- _Task_: Output every line of the entries below as a Markdown table with the columns Row and Text, numbering each row and skipping blank lines. Leave the pictures out of the table.

- _Source data_:
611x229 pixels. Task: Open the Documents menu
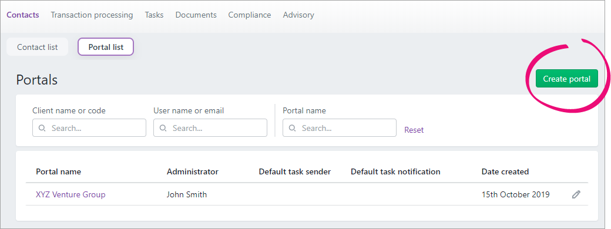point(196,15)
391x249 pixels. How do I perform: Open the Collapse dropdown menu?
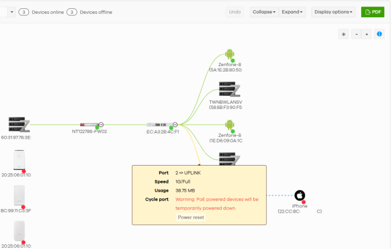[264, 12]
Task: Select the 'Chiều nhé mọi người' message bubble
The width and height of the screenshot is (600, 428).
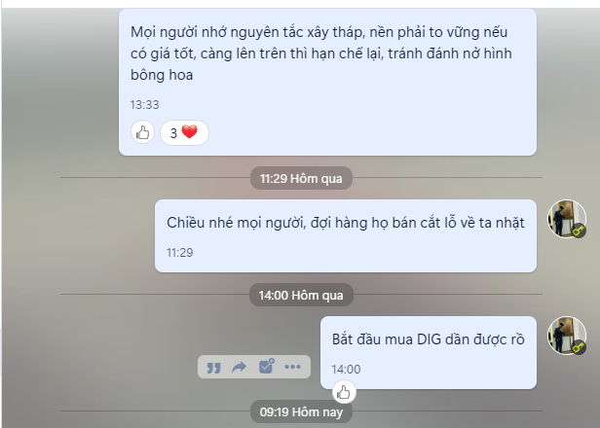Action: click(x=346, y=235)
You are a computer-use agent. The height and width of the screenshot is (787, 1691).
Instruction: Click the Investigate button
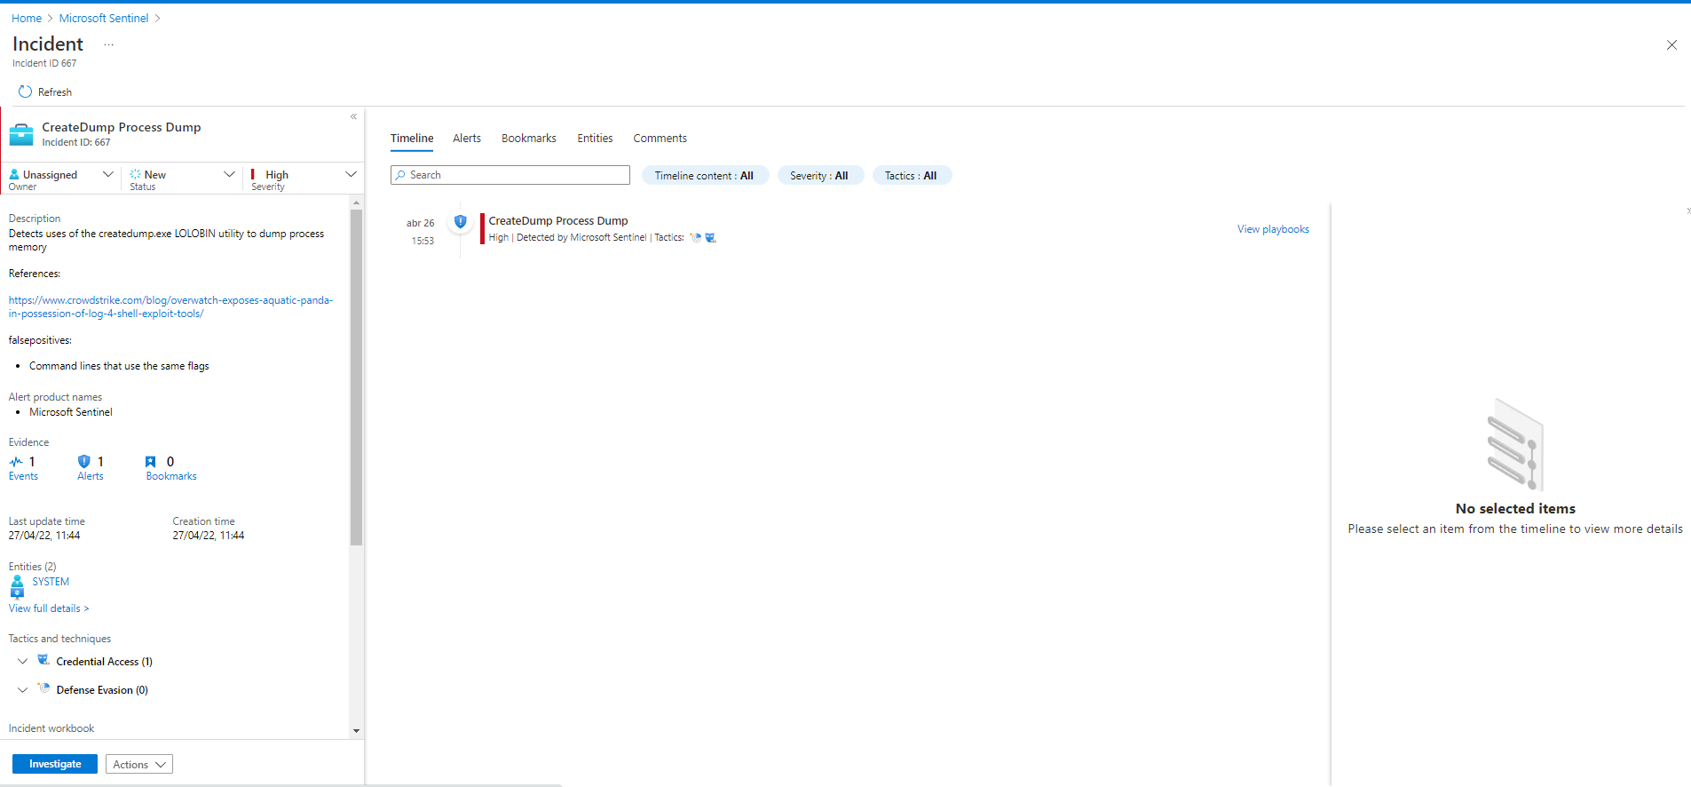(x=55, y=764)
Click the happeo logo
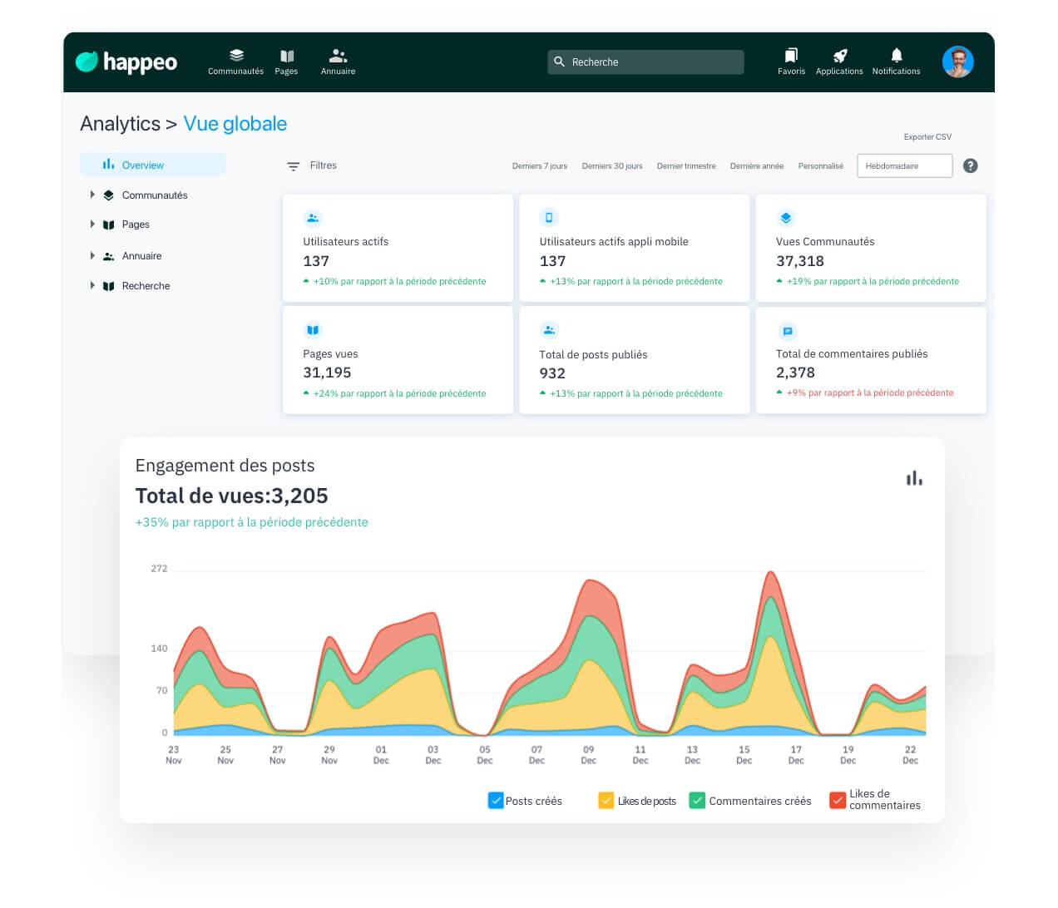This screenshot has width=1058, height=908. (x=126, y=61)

- _Answer to the problem_:
| Row | Text |
|---|---|
| 1 | 611x229 pixels. Task: Open the Documents menu |
| 2 | point(196,15) |
| 3 | 391x249 pixels. How do I perform: Open the Collapse dropdown menu? |
| 4 | [264, 12] |
| 5 | Task: Select the 'Chiều nhé mọi người' message bubble |
| 6 | The width and height of the screenshot is (600, 428). |
| 7 | Action: click(x=346, y=235) |
| 8 | You are a computer-use agent. The height and width of the screenshot is (787, 1691). |
| 9 | Instruction: Click the Investigate button |
| 10 | (x=55, y=764) |
| 11 | Click the happeo logo |
| 12 | This screenshot has width=1058, height=908. (x=126, y=61) |